Records shown:
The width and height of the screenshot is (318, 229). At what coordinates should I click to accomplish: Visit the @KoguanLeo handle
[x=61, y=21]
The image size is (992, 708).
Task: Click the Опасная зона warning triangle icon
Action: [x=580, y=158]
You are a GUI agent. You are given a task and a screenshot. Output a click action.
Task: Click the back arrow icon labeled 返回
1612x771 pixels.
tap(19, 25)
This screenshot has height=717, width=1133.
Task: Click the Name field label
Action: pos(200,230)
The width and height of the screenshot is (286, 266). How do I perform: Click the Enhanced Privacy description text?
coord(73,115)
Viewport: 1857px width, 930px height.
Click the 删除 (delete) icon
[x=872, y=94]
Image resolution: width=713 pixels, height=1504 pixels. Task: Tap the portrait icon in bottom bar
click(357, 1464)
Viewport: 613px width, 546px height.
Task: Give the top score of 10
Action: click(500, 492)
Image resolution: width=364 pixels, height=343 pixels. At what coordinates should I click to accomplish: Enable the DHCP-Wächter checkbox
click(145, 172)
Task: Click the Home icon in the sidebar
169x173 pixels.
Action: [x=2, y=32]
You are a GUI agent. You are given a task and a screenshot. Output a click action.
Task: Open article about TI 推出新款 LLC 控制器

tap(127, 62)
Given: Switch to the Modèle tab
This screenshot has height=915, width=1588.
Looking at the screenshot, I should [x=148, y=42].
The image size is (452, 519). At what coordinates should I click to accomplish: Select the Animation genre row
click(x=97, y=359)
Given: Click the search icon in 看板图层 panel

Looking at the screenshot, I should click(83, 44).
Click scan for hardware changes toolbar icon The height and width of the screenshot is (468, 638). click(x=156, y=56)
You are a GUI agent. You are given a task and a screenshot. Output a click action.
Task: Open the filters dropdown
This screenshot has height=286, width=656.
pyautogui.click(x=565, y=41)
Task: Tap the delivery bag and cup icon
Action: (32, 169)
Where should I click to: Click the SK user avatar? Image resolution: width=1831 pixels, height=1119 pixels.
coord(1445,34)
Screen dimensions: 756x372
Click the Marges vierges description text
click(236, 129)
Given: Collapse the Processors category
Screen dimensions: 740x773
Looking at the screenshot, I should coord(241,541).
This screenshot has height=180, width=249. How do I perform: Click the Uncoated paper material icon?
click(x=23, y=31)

Aim of the exercise:
Take the line containing "This screenshot has height=180, width=249." and each line after it up to the last line of the listing, and print them exactly.

Output:
This screenshot has height=180, width=249. How do I perform: Click the Uncoated paper material icon?
click(x=23, y=31)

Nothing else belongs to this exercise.